Alejandro Salvador Alonso, María Plaza Carmona, María Teresa Hernández Domínguez
El triatlón de larga distancia, como el Ironman y el Half Ironman, supone un gran reto fisiológico donde la hidratación es clave para el rendimiento y la seguridad del deportista. Esta revisión analiza las estrategias óptimas de hidratación según la evidencia científica actual. Se concluye que una ingesta excesiva de líquidos puede provocar hiponatremia asociada al ejercicio, mientras que una hidratación guiada por la sed “ad libitum” es más segura y efectiva. Factores como el clima, la duración de la prueba, el sexo, el sudor y el tipo de bebida influyen directamente en la hidratación. Se recomienda consumir entre 400 y 800 ml/h de líquidos, sin superar los 800 ml/h, y utilizar bebidas hipotónicas con sodio (230-690 mg/l) e hidratos de carbono variados.

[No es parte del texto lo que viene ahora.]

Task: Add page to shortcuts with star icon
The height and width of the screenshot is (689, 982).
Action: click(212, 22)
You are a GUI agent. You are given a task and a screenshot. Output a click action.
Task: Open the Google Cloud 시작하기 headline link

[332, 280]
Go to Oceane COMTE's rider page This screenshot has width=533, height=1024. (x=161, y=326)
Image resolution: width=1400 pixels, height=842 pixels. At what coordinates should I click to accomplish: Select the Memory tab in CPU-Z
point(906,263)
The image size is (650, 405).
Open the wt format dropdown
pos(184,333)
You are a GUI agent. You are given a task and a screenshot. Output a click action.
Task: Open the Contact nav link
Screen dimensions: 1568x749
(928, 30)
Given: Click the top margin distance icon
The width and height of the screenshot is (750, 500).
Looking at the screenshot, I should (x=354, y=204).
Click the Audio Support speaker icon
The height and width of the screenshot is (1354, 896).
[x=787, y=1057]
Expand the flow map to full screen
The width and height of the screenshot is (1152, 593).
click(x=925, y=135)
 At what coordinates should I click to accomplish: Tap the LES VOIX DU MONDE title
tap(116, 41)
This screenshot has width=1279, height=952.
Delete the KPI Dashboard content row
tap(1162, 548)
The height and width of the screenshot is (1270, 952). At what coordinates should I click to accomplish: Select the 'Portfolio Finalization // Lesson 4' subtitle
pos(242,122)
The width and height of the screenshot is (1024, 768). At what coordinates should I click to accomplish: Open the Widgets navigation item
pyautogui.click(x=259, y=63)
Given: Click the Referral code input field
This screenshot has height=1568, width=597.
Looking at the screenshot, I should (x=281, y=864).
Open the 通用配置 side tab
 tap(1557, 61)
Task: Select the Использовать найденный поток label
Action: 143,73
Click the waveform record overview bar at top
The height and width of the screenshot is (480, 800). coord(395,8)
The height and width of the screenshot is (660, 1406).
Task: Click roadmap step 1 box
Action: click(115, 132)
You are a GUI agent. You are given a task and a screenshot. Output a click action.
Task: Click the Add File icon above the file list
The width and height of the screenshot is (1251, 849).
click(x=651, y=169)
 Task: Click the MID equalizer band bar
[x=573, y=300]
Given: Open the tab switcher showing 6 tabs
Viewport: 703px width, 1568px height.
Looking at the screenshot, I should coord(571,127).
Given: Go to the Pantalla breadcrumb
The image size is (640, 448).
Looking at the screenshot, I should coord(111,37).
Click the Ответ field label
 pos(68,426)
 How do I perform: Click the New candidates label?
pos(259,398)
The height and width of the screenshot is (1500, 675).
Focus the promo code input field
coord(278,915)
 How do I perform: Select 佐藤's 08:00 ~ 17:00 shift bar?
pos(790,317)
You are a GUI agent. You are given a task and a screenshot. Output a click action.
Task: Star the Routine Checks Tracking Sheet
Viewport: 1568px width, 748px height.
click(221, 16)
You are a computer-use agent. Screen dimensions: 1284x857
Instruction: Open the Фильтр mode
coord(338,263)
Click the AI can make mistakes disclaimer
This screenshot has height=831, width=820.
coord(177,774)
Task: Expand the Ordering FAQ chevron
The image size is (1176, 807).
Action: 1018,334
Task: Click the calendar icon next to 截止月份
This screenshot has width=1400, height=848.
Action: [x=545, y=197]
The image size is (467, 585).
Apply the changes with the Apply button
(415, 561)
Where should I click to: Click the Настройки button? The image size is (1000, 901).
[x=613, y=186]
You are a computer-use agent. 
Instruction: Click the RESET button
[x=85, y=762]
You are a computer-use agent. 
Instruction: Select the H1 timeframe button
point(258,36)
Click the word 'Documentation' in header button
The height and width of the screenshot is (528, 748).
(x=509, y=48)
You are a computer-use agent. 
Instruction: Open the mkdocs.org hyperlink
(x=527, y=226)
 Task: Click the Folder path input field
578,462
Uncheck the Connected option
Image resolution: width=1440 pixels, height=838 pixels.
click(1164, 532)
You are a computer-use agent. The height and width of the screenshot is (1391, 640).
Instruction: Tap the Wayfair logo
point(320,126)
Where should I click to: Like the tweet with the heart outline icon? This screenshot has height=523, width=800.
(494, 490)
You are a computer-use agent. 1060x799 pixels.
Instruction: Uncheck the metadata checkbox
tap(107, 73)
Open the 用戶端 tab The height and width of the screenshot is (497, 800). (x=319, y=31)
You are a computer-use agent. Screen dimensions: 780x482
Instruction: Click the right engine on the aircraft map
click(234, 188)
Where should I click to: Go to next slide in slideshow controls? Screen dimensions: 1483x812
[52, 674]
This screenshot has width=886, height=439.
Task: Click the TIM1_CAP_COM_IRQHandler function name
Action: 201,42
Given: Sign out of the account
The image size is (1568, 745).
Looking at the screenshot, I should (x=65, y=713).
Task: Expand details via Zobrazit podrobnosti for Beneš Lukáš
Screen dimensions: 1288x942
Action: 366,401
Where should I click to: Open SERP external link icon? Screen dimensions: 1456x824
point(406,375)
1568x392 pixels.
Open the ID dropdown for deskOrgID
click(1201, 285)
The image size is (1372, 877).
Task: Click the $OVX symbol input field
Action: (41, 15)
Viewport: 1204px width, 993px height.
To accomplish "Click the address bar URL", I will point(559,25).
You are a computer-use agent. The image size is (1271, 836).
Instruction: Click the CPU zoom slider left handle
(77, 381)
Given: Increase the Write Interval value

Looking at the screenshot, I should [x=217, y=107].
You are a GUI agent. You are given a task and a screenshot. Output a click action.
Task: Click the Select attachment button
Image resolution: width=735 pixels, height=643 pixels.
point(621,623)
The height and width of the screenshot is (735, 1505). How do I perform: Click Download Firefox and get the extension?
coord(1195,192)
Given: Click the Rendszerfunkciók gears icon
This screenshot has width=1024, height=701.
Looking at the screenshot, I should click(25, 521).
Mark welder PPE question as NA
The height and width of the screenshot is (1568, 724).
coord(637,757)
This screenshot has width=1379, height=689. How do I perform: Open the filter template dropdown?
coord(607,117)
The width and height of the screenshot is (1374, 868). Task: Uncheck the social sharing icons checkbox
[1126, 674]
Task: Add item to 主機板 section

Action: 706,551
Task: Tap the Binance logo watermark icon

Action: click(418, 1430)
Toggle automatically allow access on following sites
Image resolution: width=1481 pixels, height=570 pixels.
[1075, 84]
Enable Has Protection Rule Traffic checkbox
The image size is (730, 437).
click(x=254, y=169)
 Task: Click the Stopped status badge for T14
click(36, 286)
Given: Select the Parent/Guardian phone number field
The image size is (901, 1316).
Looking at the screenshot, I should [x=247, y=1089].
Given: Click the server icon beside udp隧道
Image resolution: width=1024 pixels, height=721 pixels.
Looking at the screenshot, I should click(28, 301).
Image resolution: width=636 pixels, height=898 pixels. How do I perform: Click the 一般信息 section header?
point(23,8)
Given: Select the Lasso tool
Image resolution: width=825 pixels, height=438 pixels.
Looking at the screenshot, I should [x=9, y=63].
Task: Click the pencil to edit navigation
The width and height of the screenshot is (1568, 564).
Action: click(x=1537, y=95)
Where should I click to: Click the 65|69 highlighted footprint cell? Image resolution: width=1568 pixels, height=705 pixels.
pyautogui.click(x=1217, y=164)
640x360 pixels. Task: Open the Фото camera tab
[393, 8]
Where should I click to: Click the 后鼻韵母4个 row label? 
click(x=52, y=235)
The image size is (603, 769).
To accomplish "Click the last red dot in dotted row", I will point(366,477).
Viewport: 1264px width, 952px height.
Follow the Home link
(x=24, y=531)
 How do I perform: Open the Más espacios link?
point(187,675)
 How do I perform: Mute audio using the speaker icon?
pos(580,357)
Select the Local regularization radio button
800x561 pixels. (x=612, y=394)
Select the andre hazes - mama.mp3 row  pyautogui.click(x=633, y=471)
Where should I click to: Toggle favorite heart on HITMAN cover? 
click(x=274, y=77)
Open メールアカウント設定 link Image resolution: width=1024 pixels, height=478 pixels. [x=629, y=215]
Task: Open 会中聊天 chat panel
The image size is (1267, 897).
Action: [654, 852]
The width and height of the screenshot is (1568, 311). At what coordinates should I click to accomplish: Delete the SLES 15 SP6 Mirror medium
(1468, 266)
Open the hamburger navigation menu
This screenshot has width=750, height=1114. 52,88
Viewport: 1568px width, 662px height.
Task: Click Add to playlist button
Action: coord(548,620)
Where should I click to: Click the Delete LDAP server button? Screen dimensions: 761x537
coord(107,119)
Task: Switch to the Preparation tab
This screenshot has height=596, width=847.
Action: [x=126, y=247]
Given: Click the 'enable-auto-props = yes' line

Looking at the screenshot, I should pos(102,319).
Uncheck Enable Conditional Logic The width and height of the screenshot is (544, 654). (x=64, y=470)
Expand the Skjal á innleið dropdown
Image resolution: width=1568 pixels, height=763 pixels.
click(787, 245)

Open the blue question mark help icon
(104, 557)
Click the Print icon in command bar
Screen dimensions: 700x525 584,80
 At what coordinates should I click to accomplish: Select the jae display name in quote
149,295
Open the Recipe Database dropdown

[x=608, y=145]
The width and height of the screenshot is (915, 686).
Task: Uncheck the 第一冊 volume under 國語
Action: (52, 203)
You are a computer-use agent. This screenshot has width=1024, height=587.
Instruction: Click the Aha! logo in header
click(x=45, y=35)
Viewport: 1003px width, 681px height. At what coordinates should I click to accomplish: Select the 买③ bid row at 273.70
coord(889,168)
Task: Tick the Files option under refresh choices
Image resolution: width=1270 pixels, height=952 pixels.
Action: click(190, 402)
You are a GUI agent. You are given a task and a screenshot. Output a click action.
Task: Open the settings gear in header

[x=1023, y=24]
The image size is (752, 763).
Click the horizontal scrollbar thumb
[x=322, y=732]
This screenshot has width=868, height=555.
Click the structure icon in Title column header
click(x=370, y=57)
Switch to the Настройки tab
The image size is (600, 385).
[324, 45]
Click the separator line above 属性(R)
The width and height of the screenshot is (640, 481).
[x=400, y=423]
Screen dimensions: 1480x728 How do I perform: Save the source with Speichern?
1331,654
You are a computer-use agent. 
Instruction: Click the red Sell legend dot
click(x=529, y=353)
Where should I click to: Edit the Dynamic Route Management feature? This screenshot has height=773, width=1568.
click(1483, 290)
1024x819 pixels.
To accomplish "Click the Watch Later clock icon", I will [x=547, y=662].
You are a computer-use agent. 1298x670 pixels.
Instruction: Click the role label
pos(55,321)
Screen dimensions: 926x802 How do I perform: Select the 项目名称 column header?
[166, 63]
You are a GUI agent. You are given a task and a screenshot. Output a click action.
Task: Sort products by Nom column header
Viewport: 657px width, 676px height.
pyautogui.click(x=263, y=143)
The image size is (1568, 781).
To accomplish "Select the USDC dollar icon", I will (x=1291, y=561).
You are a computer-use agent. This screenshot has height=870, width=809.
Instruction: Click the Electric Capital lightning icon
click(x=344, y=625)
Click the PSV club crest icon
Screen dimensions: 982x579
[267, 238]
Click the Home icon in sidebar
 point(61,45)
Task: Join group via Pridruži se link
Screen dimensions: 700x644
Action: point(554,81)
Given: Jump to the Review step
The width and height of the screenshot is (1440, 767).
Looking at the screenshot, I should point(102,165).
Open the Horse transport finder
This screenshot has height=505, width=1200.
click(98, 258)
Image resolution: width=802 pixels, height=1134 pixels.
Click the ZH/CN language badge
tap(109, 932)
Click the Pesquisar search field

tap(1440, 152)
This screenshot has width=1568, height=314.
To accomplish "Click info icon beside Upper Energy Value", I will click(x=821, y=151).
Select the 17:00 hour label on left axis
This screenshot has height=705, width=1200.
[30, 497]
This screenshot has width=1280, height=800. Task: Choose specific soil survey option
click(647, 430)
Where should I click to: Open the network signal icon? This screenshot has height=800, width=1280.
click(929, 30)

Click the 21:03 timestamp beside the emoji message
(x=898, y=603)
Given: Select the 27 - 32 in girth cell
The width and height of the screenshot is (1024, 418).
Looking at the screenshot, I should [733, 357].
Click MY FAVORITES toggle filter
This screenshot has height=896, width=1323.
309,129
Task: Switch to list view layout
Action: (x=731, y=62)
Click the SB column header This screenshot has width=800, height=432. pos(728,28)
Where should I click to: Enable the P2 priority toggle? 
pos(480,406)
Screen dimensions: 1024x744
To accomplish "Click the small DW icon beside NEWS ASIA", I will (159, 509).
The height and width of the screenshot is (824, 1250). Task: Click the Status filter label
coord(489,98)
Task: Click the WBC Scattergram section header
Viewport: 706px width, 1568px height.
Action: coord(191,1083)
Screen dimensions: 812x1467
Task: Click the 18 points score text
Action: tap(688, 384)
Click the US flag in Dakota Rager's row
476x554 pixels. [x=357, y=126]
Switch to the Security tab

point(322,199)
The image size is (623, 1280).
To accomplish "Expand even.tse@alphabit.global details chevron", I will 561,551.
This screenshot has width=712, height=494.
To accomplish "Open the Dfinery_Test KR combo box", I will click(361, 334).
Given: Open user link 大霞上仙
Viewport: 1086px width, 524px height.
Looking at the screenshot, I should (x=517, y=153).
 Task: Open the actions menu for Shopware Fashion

La personalización de la estrategia hídrica según las características del atleta y la competición es fundamental para evitar riesgos y mejorar el rendimiento. Además, se destaca la necesidad de más investigaciones centradas en mujeres y triatletas amateur, debido a su escasa representación en los estudios actuales.
Long-distance triathlons, such as Ironman and Half Ironman, present a significant physiological challenge where hydration plays a crucial role in both performance and athlete safety. This review examines the most effective hydration strategies based on current scientific evidence. It concludes that excessive fluid intake may lead to exercise-associated hyponatremia (EAH), whereas a thirst-driven, “ad libitum” hydration approach appears to be safer and more effective. Key factors affecting hydration include event duration, environmental conditions, athlete sex, sweat rate, and the sodium content of drinks. Recommended fluid intake ranges from 400 to 800 ml/h, avoiding amounts over 800 ml/h, and ideally includes hypotonic beverages with 230–690 mg/l of sodium and carbohydrates from multiple sources. Tailoring hydration strategies to the athlete’s individual characteristics and the demands of the event is essential to prevent complications and optimize performance. The review also highlights the need for further research focusing on female and amateur triathletes, as these groups remain underrepresented in existing studies.